LOESS-based normalization workflow for targeted HDL glycoproteomics in an Alzheimer's disease cohort

Abstract

High-density lipoprotein (HDL) carries proteins and glycoproteins involved in lipid metabolism and inflammatory regulation, yet quantitative characterization of HDL-associated peptides in Alzheimer's disease (AD) cohorts remains challenging due to small biological effect sizes superimposed on substantial technical variability. We applied a Locally Estimated Scatterplot Smoothing (LOESS)-based drift correction and internal-standard-guided normalization workflow to targeted multiple reaction monitoring (MRM) glycoproteomic data generated from HDL isolates collected from 194 participants spanning the cognitive spectrum.
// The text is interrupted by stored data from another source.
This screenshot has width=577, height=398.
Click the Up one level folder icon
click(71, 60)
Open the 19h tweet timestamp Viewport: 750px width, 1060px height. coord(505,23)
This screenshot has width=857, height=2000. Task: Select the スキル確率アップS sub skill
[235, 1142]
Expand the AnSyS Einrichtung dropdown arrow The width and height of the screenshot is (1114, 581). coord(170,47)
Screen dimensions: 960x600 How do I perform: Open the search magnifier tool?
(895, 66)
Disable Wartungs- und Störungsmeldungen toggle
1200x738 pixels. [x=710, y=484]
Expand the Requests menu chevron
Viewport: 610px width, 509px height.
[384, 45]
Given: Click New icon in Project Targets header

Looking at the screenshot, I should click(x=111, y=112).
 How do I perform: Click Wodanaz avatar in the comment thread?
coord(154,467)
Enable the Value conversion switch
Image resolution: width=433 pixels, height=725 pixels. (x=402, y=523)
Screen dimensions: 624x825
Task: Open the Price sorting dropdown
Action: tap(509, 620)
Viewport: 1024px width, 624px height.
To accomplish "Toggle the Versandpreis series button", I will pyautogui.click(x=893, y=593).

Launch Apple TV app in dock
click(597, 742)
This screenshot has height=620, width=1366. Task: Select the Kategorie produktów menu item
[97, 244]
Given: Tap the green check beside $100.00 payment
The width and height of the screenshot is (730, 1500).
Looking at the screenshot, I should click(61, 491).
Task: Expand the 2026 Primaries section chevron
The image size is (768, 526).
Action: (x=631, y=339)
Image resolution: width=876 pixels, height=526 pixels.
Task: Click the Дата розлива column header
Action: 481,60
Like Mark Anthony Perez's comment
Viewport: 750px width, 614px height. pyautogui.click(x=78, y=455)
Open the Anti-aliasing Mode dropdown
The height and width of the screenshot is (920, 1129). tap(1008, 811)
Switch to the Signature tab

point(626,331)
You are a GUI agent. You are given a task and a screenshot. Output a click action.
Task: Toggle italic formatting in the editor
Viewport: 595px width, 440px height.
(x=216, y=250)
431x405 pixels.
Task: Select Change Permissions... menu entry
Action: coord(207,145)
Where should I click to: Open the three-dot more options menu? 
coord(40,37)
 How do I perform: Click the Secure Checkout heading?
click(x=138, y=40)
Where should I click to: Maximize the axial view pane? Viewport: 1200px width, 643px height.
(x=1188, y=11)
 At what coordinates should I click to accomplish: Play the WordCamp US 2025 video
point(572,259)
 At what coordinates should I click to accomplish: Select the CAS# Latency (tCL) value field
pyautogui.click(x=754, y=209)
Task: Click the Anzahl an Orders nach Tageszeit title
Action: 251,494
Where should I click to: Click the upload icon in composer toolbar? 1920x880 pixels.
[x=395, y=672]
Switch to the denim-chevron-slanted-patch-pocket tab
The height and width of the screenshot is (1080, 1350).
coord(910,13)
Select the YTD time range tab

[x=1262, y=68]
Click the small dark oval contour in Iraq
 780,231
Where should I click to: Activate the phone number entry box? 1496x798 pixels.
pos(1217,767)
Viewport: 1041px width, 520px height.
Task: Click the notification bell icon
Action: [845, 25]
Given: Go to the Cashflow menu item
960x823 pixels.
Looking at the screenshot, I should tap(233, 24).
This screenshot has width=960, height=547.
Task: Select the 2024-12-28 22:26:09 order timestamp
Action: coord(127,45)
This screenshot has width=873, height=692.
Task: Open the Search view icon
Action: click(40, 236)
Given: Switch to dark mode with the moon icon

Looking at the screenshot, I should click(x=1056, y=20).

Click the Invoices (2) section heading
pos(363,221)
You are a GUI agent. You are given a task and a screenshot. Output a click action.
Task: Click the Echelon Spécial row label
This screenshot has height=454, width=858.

Of the 164 transitions originally targeted, 59 features passed quality control (QC), and 21 HDL-associated peptide and glycopeptide features showed consistent signal across all 194 samples; these 21 analytes were used for analysis. Normalization improved analytical reproducibility, reducing median HDL pooled QC coefficients of variation from 69.1% to 55.2%. APOE genotype analyses identified six peptides with statistically significant differences between APOE3/E3 and APOE3/E4 carriers, five of which remained statistically significant after false-discovery rate correction, and all six of which remained significant in covariate-adjusted models, whereas disease-related differences within APOE3/E3 carriers were modest and did not remain statistically significant after covariate adjustment. These findings demonstrate that LOESS-based drift correction combined with feature-specific internal-standard selection stabilizes quantitative HDL glycoproteomic measurements and support downstream comparisons. This workflow provides a practical framework for QC-informed normalization in targeted glycoproteomics and highlights APOE-associated variation in HDL peptides within an aging clinical cohort.